- Task details -
Convert everything from the line containing "Where should I click to: Click the ONLINE" down to the line containing "[x=156, y=179]" into a two-column CSV with the headers command and coordinates. Give one row for each text and its answer, with each value in a single quoted field and line breaks changed to spaces.

- Input for this task -
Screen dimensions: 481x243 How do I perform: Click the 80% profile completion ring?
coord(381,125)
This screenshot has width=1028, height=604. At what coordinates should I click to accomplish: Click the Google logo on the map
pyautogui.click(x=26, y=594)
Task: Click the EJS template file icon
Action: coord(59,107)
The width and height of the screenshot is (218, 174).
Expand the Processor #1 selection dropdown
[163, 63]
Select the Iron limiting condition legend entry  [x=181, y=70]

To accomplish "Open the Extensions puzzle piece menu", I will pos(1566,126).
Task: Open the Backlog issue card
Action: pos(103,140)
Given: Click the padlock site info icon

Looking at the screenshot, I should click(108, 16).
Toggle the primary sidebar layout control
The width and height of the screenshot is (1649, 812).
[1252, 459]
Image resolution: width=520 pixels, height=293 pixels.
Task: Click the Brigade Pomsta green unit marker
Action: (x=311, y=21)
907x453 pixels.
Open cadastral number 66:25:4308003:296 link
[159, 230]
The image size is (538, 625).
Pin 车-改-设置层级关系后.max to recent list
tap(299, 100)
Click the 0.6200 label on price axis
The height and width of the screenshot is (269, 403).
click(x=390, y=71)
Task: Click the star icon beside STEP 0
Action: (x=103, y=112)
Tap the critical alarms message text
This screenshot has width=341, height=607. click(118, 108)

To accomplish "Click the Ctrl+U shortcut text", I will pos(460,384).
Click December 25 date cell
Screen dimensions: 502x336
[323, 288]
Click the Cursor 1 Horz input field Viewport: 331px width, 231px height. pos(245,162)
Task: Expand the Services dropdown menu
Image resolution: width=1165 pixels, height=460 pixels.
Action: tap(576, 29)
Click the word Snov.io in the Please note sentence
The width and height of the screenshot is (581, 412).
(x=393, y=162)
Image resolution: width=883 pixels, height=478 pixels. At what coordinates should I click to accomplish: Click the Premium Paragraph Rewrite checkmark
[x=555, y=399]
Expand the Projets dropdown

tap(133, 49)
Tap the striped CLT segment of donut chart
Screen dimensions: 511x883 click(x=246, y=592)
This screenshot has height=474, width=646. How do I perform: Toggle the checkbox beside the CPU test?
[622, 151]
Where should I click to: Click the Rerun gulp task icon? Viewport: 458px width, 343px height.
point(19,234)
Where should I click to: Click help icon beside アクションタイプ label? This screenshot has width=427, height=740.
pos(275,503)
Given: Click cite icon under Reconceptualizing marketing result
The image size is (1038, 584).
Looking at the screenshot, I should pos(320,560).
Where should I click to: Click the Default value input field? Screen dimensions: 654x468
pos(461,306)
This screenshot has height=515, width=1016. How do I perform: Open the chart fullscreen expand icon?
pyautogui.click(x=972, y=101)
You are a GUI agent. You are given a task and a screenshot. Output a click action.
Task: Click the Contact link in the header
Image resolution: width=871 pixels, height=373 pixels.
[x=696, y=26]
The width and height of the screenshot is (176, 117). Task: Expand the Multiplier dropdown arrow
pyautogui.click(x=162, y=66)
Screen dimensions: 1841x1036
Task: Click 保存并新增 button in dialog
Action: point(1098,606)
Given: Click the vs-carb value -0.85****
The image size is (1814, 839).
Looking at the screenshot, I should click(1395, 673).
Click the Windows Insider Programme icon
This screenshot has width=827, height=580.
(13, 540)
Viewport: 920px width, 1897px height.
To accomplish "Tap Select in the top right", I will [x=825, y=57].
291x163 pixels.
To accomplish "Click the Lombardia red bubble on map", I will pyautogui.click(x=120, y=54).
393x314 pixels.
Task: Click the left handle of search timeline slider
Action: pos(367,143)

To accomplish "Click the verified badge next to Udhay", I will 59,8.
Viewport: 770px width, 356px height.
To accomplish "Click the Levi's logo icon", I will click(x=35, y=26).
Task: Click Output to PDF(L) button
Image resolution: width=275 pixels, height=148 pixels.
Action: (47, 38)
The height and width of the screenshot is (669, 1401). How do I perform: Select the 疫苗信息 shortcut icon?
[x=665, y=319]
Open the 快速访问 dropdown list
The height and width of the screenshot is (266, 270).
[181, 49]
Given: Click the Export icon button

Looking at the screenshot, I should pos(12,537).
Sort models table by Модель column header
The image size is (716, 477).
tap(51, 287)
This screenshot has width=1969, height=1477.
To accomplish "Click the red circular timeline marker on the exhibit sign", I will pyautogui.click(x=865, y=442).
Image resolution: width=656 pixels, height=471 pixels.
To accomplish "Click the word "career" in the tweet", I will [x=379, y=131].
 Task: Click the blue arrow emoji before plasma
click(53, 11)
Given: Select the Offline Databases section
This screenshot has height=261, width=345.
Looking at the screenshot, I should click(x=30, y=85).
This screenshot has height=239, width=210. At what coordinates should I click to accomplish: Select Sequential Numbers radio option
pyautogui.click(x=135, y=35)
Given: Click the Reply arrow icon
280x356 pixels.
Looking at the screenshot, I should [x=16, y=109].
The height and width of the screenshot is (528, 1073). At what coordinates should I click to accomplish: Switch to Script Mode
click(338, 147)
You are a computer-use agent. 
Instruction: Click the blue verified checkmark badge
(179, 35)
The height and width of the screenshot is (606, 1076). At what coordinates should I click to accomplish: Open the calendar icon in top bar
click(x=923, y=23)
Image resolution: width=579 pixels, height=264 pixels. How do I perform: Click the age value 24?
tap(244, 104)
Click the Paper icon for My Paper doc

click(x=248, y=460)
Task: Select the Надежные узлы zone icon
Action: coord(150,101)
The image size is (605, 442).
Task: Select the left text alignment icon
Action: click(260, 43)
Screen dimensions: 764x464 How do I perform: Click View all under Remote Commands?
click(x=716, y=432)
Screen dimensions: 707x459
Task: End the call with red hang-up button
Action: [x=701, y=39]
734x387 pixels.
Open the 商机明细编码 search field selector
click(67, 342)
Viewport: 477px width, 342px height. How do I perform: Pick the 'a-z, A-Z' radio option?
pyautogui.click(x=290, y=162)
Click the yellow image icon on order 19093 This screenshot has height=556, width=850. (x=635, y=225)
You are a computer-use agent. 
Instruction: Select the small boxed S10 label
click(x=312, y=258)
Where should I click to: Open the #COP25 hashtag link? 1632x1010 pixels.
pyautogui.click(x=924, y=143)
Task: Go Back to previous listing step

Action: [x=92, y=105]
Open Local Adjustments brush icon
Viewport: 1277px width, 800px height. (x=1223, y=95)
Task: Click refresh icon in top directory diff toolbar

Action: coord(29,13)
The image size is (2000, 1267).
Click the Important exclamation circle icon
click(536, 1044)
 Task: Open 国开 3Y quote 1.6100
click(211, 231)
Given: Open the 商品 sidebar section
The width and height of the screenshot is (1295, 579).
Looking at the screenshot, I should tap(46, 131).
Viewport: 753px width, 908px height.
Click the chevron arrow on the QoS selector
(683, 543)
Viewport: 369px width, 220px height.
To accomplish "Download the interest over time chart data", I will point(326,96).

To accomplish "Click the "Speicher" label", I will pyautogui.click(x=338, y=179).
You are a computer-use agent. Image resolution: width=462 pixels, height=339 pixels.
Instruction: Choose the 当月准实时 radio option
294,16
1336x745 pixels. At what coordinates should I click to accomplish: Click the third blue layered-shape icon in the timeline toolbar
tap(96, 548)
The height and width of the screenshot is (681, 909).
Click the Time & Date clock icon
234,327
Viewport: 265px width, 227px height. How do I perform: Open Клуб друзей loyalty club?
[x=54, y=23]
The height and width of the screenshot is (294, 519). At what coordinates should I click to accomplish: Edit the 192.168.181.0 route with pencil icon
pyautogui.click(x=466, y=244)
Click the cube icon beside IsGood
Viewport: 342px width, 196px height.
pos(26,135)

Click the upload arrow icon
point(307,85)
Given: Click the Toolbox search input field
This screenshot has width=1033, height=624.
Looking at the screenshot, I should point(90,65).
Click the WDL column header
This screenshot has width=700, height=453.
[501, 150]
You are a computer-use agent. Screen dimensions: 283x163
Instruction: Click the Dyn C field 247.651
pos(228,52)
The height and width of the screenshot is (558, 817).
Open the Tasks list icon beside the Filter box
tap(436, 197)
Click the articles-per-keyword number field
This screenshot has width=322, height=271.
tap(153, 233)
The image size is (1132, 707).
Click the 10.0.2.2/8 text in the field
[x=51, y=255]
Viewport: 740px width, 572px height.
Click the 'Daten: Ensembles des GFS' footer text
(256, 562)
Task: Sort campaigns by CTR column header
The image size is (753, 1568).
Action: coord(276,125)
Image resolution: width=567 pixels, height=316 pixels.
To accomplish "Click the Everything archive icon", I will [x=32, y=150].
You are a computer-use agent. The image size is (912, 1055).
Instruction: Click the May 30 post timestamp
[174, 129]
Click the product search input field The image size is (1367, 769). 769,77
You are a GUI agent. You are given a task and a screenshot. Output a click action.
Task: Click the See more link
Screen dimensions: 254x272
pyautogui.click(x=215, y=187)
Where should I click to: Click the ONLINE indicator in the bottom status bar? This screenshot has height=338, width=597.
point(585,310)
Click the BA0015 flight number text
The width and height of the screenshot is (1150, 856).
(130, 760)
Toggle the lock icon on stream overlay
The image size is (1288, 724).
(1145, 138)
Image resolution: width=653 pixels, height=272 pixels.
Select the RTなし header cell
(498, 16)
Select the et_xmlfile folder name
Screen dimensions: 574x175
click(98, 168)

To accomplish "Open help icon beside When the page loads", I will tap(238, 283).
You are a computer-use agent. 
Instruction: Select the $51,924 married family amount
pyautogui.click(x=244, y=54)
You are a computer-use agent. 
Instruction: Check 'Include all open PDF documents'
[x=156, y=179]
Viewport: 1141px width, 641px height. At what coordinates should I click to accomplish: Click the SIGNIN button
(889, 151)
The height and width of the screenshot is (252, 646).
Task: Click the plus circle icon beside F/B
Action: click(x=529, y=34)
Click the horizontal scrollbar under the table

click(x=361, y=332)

- Written answer -
command,coordinates
"Where should I click to: Click the ONLINE indicator in the bottom status bar? This screenshot has height=338, width=597.","point(585,310)"
"Click the BA0015 flight number text The width and height of the screenshot is (1150, 856).","(130, 760)"
"Toggle the lock icon on stream overlay The image size is (1288, 724).","(1145, 138)"
"Image resolution: width=653 pixels, height=272 pixels. Select the RTなし header cell","(498, 16)"
"Select the et_xmlfile folder name Screen dimensions: 574x175","click(98, 168)"
"To accomplish ""Open help icon beside When the page loads"",","I will tap(238, 283)."
"You are a computer-use agent. Instruction: Select the $51,924 married family amount","pyautogui.click(x=244, y=54)"
"You are a computer-use agent. Instruction: Check 'Include all open PDF documents'","[x=156, y=179]"